The six have been in jail since 1999 (file) (AFP) July 18, 2007 (RFE/RL) -- The United States and the European Union have joined Bulgaria in calling for Libya to send home six foreign medics who have had their death sentences commuted to life in prison.

The six -- five Bulgarian nurses and a Palestinian doctor -- have been in jail in Libya since 1999. Their sentences were reduced after Libyan authorities announced that compensation would be paid to the families of more than 400 children who contracted the HIV virus.


The families then signed a declaration renouncing the death sentences.

“This decision of the Supreme Judicial Council of Libya is a huge, positive step, but we will consider the case closed when the nurses come to Bulgaria."

Sofia welcomed the Libyan Supreme Court's decision on July 17 to reduce the medics’ sentences to life in prison.
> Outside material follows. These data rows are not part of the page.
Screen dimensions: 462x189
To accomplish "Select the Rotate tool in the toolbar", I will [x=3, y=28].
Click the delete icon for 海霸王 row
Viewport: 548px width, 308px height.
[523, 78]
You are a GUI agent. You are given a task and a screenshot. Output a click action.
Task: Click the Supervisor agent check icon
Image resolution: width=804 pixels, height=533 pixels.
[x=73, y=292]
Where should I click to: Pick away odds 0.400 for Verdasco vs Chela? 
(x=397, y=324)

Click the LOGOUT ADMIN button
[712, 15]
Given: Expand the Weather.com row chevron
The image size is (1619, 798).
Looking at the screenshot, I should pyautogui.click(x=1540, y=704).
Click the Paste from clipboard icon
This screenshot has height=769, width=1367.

But Bulgarian Foreign Minister Ivailo Kalfin said the affair is far from over.


“This decision of the Supreme Judicial Council of Libya is a huge, positive step, but we will consider the case closed when the nurses come to Bulgaria," Kalfin said. "This decision revokes the worst -- the death sentences -- and it opens opportunities for activating the agreement on legal assistance.”


A Possible Exchange


Bulgaria is expected to formally request that the medics be extradited into its custody under a prisoner-exchange agreement.


There are some signs that Tripoli is ready for such bargaining.
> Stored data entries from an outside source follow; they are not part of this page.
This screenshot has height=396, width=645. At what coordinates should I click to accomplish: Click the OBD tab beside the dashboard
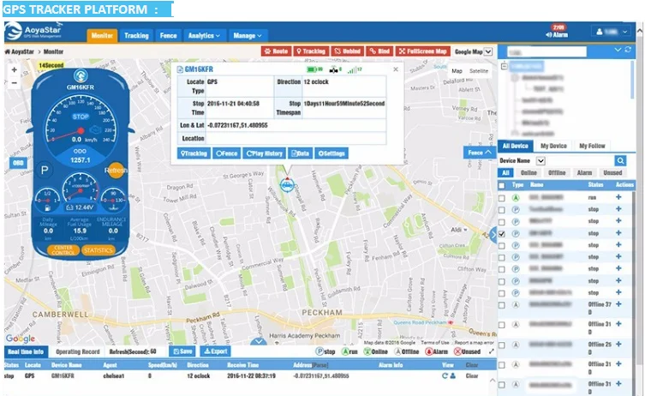click(18, 162)
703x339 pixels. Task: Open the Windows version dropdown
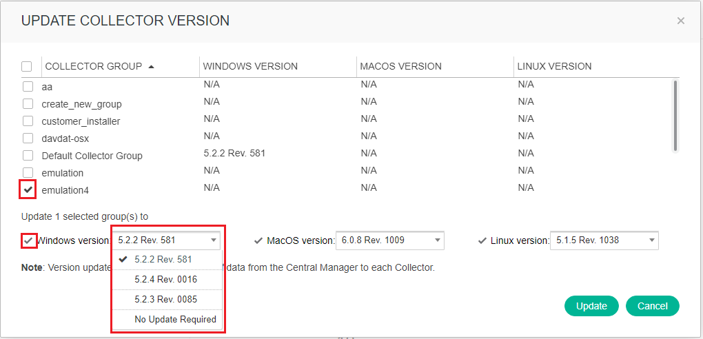[x=167, y=240]
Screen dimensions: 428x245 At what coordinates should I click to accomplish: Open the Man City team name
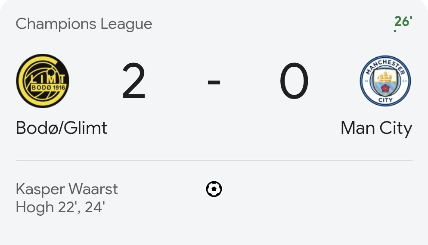click(x=376, y=128)
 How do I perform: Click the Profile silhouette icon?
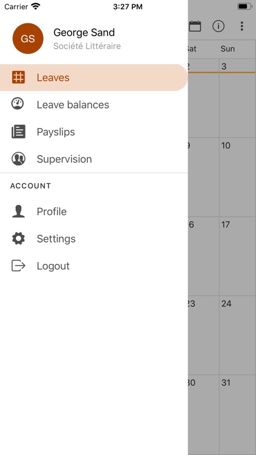(x=18, y=211)
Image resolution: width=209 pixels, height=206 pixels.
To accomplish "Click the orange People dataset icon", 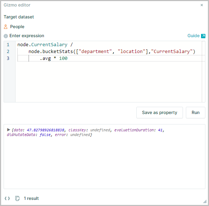I will 5,27.
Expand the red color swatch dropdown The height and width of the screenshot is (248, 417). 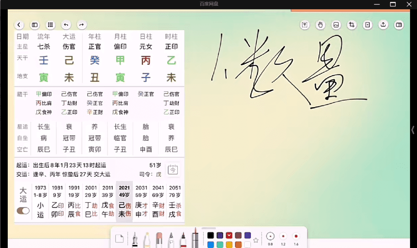229,235
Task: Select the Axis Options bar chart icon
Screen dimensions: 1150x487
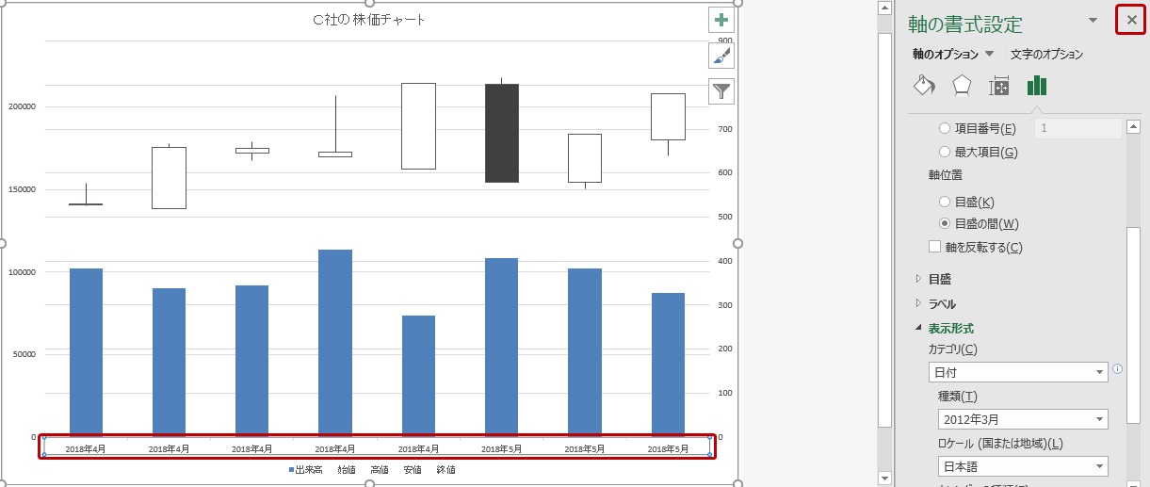Action: 1037,86
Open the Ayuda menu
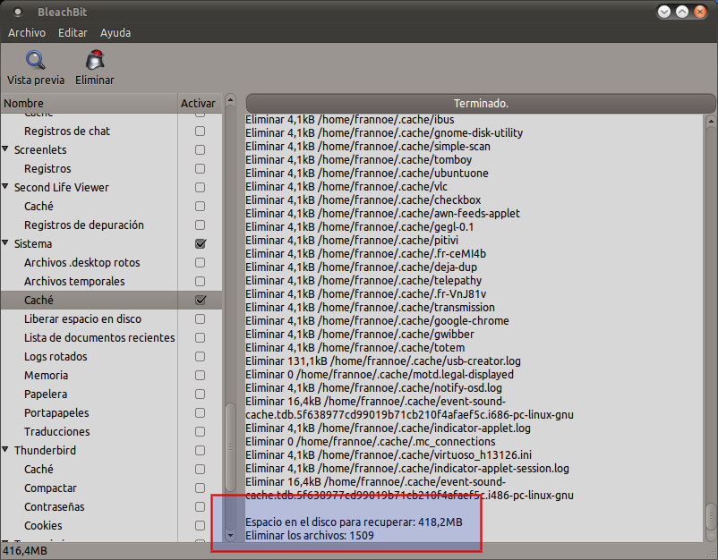718x560 pixels. 115,33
Libya’s foreign minister said on July 17 that Tripoli is willing to consider transferring the prisoners to Sofia as long as the transfer takes place in the “legal framework and political context” of relations between the two countries.


AP quotes Abdel-Rahman Shalqam as saying that “there is legal cooperation between Libya and Bulgaria and we don’t mind that the Bulgarian nurses and the Palestinian doctor benefit from it.”


Pressure From The West


Libya has been under international pressure to free the six medics. On July 17, France's ambassador to Bulgaria, Etienne de Poncins, repeated that call. "We are making it clear to the Libyan authorities that there will be no normalization in relations between France and Libya and between Libya and the EU until the Bulgarian nurses and the doctor are back in Bulgaria," de Poncins said.


Washington has also urged Libya to send the six to Bulgaria.


"Our view remains unchanged. You know what it is," U.S. State Department spokesman Sean McCormack said on July 17. "We believe that these nurses and medics should be allowed to return to their own home country immediately."


The payment of compensation to the families of the children infected with the HIV virus appears to have opened more possibilities for the medics to be repatriated. But it has also angered some members of the medics’ own families, who maintain that the nurses and doctors are innocent.


"Most people could hardly understand why, if [the nurses] are innocent, compensations are being paid to [the families of] the kids," said Ivailo Nikolchovsky, the son of one of the Bulgarian nurses. "A reasonable person would ask this question."


Idriss Lagha, representing the children's families, said the families had withdrawn their demand for the execution of the medics after receiving the compensation payments. He said that the families "have received their cash transfer, $1 million for each infection."


The medics say they were tortured into confessing they had infected the children with the virus that causes AIDS, and deny any guilt in the case.